Answer

**step1** Understanding the problem

The problem asks us to find Gina's average rate of speed, which is represented by the variable 'r'. We are given that Gina drove 36 miles in $$\frac{3}{4}$$ of an hour. The relationship between the distance, time, and speed is given by the equation $$36 = \frac{3}{4} r$$. Our goal is to determine the value of 'r'.

**step2** Interpreting the given equation

The equation $$36 = \frac{3}{4} r$$ means that if we take Gina's full average speed 'r' (which represents the distance she travels in one full hour) and divide it into 4 equal parts, 3 of those parts combined equal 36 miles. In other words, 3 out of 4 parts of her total speed is 36 miles.

**step3** Finding the value of one part of the speed

Since 3 of the 4 equal parts of 'r' add up to 36 miles, we can find the value of just one of those parts. To do this, we divide the total distance (36 miles) by the number of parts (3).
$$36 \div 3 = 12$$
So, this tells us that $$\frac{1}{4}$$ of Gina's average speed 'r' is 12 miles.

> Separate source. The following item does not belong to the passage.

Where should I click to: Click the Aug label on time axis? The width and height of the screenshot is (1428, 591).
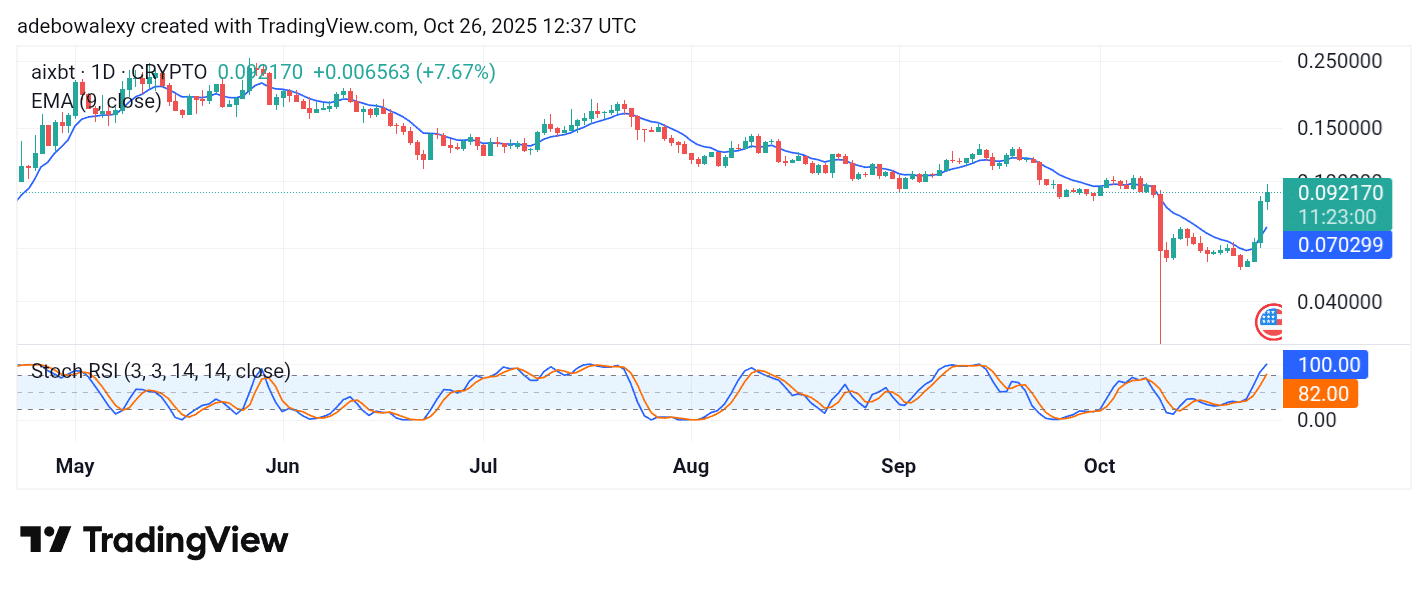(x=690, y=466)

**step4** Calculating the full average speed

Now that we know $$\frac{1}{4}$$ of 'r' is 12 miles, we can find the value of the full speed 'r'. The full speed is represented by $$\frac{4}{4}$$ or 1 whole. To find the whole, we multiply the value of one part (12 miles) by the total number of parts (4).
$$12 \times 4 = 48$$
Therefore, Gina's average rate of speed 'r' is 48 miles per hour.